We now have the expression $$\sqrt[10]{n^{5}}$$. To simplify this radical to its smallest possible root, we look for a common factor between the root index (10) and the exponent of the number inside the radical (5). Both 10 and 5 are divisible by 5. We divide both the root index and the exponent by their greatest common factor, which is 5.
Dividing the root index: $$10 \div 5 = 2$$
Dividing the exponent: $$5 \div 5 = 1$$
So, $$\sqrt[10]{n^{5}}$$ simplifies to $$\sqrt[2]{n^{1}}$$.

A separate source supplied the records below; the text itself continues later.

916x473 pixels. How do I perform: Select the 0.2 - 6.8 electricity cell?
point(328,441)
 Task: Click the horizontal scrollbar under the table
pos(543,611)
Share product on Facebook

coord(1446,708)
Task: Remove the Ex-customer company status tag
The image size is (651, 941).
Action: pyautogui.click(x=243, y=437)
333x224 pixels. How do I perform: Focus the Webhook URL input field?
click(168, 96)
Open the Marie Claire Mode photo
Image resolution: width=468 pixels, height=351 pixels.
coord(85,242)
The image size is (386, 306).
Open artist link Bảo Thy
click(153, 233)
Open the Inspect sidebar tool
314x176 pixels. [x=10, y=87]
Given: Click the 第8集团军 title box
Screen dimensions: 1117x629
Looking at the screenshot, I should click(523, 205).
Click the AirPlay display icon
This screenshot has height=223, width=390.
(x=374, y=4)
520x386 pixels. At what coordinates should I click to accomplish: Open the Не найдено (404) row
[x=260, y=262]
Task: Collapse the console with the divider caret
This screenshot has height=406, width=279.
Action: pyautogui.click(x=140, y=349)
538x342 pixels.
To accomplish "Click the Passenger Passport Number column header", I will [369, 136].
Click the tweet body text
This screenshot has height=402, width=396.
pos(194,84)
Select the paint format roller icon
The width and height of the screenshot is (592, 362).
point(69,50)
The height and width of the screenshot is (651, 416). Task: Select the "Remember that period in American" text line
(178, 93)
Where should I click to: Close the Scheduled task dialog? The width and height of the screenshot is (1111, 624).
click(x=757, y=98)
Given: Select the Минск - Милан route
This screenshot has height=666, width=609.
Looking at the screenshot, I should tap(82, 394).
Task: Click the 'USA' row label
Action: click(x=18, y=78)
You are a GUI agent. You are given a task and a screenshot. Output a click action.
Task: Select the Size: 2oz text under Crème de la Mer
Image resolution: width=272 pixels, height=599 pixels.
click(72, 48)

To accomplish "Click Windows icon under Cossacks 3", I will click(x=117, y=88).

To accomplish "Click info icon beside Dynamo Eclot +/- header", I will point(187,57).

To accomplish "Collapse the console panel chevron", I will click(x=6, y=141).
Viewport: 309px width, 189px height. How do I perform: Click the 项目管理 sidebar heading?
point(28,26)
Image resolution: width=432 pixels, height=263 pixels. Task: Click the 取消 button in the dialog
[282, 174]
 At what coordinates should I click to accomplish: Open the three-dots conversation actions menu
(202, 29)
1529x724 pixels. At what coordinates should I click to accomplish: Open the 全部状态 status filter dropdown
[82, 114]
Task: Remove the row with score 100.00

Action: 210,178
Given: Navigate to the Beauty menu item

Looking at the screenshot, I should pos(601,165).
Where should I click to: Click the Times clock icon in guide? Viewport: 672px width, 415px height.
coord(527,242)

By convention, the root index 2 for a square root is usually not written, and any number raised to the power of 1 is just the number itself ($$n^1 = n$$). Therefore, the expression simplifies to $$\sqrt{n}$$. This is the smallest possible root because the root index cannot be less than 2 for real numbers, and the exponent of 'n' is 1, which cannot be reduced further in this context.